» **DATASET EXCERPTS**
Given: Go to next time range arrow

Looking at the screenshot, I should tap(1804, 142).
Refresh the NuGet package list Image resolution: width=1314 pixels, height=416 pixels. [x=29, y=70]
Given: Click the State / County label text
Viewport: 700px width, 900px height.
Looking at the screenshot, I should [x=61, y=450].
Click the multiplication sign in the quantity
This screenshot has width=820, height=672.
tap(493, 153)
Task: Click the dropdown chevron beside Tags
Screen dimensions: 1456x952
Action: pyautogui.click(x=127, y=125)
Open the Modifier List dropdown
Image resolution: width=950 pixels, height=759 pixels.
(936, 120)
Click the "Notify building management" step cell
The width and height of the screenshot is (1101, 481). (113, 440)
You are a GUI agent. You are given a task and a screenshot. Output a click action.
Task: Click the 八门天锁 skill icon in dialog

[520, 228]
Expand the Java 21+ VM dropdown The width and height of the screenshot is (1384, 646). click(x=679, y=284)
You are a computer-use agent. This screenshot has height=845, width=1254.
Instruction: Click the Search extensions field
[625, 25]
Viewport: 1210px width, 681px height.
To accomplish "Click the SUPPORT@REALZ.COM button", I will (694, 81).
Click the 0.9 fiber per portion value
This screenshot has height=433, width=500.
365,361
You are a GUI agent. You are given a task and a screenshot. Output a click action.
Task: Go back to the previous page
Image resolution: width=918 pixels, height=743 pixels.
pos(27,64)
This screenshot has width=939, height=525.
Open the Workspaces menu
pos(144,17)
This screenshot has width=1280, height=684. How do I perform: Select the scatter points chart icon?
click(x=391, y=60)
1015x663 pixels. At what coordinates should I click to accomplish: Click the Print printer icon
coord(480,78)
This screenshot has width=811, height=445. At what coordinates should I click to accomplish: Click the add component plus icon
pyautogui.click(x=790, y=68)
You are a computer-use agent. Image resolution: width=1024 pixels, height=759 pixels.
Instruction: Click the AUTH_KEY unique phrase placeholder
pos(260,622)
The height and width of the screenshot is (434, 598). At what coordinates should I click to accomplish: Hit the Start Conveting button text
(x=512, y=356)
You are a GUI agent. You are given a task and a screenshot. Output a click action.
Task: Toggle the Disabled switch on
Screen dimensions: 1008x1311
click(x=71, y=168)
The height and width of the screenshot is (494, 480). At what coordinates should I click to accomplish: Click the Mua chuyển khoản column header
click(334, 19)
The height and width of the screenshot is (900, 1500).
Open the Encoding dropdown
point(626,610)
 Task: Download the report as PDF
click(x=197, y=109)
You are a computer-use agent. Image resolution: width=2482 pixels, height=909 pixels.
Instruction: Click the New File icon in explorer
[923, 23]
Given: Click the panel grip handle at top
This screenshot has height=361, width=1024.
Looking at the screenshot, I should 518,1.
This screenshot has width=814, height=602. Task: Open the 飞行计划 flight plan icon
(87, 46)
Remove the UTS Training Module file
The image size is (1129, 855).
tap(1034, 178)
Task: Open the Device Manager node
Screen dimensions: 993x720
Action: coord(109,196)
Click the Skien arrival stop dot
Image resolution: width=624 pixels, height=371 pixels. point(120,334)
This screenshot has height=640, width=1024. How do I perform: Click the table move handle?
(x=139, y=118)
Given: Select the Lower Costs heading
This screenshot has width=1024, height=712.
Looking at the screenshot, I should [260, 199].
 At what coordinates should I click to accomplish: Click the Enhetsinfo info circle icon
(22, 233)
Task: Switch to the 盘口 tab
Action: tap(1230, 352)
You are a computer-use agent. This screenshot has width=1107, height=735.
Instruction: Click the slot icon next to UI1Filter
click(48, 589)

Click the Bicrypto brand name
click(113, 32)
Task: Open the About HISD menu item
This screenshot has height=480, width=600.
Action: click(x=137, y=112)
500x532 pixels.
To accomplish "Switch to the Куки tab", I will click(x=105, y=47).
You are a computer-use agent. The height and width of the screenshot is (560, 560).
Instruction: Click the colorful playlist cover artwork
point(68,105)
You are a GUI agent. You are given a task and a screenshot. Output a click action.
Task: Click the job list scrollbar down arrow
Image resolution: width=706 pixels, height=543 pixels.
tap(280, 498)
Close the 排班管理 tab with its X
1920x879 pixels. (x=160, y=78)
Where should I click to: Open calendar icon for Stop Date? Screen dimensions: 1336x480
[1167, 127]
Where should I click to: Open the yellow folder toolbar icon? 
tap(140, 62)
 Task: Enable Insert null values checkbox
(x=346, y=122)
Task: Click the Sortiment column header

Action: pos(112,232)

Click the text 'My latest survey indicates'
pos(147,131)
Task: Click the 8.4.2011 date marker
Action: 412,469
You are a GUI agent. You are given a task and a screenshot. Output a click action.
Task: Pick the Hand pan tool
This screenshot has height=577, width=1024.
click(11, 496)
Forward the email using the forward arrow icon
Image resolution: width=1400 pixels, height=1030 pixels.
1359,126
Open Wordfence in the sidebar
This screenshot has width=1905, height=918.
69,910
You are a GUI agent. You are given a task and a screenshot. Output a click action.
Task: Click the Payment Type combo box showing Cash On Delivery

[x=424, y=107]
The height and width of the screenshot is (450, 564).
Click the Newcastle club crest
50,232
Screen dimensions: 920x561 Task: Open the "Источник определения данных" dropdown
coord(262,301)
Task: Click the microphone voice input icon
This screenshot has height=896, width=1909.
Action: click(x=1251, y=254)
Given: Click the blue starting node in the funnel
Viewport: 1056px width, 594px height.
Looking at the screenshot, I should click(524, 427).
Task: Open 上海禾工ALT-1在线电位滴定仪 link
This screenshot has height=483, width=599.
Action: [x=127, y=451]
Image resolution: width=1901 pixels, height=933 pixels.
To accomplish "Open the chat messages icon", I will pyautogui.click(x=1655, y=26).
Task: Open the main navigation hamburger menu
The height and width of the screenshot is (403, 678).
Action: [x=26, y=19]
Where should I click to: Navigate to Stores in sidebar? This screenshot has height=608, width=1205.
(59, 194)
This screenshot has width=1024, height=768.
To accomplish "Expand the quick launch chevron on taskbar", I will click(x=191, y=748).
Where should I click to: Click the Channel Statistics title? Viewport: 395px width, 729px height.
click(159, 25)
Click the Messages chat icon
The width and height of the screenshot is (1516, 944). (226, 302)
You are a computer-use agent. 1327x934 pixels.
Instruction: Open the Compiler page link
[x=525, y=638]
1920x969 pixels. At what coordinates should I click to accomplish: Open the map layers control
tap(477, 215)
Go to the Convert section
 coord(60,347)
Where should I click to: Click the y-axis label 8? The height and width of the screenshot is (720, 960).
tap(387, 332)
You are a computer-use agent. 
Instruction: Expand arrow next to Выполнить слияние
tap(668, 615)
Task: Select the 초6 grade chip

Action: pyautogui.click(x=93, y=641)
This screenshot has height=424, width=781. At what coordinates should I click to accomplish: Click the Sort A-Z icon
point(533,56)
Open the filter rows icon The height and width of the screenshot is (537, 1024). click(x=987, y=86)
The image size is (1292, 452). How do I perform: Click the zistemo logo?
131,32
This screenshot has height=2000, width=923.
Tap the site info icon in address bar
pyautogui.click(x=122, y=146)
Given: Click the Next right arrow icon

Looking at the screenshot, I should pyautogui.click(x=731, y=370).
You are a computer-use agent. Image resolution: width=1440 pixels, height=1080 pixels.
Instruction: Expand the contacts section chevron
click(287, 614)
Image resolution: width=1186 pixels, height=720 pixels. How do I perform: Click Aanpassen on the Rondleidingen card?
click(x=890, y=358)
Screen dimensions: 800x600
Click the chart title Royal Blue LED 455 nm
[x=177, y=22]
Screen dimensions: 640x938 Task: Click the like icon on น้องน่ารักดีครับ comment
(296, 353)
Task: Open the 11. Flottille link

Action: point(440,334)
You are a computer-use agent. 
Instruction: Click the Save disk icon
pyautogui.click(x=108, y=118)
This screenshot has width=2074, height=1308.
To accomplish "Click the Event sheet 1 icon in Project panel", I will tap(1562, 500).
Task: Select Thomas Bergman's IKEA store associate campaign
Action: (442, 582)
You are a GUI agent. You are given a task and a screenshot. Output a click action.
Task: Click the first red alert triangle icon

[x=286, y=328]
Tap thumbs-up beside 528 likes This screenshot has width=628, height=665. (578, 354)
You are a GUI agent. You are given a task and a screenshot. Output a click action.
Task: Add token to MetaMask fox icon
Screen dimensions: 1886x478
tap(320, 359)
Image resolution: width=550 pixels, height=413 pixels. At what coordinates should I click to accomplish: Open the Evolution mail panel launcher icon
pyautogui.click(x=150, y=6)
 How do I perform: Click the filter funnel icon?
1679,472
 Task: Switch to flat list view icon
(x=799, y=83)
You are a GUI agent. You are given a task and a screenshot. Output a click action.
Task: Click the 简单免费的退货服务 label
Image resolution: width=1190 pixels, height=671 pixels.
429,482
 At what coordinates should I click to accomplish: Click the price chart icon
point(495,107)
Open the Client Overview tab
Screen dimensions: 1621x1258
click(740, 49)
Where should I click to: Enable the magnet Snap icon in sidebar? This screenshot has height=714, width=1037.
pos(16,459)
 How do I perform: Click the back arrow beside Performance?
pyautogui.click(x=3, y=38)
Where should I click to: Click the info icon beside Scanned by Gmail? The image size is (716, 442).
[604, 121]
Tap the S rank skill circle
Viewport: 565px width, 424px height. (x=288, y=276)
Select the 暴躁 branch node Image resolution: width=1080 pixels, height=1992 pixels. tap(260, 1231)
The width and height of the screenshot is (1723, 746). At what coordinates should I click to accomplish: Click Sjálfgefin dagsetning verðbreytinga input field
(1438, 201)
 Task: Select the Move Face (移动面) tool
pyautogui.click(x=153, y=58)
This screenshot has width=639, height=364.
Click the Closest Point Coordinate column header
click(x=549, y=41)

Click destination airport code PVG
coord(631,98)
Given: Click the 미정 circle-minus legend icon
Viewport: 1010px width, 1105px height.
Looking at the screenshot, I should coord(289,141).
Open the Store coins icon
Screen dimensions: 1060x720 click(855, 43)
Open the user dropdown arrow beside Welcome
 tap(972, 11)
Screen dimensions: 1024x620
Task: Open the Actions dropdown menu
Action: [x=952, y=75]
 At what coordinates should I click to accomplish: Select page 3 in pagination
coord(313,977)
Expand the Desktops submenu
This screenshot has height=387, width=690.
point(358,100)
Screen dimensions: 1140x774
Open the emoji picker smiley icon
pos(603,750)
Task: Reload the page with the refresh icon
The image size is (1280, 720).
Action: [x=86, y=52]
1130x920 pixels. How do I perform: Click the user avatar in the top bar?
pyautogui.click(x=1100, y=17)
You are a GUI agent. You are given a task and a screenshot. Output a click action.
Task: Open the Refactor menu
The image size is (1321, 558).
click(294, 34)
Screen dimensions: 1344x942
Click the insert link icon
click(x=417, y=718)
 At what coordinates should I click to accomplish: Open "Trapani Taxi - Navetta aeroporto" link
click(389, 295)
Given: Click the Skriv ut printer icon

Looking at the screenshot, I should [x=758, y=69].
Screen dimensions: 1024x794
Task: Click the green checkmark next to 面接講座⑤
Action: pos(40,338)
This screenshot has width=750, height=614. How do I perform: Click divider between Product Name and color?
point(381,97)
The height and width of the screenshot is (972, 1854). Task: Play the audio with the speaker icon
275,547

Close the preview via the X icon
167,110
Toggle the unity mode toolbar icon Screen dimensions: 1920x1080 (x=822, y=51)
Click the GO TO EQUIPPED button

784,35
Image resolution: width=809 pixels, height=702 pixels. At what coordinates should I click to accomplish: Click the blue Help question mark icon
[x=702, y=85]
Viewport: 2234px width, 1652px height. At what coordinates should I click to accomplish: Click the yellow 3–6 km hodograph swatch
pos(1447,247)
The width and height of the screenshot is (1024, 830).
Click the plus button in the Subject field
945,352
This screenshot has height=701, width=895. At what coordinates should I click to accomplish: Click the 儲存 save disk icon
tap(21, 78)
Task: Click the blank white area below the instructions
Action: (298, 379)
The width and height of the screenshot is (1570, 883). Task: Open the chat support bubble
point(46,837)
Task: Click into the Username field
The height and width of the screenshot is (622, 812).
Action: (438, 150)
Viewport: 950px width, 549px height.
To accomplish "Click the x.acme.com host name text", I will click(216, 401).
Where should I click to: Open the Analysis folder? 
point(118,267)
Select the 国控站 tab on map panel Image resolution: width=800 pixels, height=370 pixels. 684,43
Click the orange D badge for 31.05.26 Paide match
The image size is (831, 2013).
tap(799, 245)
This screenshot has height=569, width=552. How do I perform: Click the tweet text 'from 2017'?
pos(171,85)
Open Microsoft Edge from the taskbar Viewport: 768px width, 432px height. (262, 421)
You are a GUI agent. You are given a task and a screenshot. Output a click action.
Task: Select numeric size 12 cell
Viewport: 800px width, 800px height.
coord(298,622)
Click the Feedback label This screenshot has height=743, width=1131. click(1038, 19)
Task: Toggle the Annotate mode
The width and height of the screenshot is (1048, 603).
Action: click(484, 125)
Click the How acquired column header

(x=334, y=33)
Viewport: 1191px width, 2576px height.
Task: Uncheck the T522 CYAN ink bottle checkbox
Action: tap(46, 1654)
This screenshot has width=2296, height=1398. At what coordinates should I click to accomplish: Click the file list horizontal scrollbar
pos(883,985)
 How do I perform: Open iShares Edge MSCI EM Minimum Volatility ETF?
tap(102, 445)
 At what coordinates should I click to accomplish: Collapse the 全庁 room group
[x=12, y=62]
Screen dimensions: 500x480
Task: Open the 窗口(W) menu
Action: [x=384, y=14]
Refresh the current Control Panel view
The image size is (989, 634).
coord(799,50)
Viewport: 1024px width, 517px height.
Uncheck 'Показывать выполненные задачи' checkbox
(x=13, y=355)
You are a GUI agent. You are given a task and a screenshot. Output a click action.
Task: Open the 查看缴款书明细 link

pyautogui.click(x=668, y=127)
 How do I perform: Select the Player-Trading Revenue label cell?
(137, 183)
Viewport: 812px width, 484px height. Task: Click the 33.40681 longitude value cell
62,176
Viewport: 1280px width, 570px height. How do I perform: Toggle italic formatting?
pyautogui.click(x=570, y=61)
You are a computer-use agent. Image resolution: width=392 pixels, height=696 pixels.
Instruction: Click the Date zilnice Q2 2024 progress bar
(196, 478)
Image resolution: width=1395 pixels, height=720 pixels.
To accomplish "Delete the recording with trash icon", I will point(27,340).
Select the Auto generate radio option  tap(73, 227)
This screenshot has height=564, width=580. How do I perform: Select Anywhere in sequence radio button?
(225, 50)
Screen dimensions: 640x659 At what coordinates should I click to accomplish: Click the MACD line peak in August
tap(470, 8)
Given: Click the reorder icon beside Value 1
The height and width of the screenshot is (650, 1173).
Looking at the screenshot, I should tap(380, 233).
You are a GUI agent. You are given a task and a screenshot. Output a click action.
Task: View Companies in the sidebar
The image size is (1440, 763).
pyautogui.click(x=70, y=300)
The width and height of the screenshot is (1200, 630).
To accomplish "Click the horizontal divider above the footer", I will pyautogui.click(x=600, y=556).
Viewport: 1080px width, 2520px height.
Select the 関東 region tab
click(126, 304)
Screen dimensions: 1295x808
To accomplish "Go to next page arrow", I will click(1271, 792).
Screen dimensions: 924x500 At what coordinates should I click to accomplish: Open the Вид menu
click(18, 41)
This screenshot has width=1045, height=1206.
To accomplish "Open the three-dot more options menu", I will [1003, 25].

» **WORK REQUEST**
If a line in the data above holds the string "node", copy it.

» **SOLUTION TO THE PROBLEM**
Task: Open the Device Manager node
Given: Click the blue starting node in the funnel
Select the 暴躁 branch node Image resolution: width=1080 pixels, height=1992 pixels. tap(260, 1231)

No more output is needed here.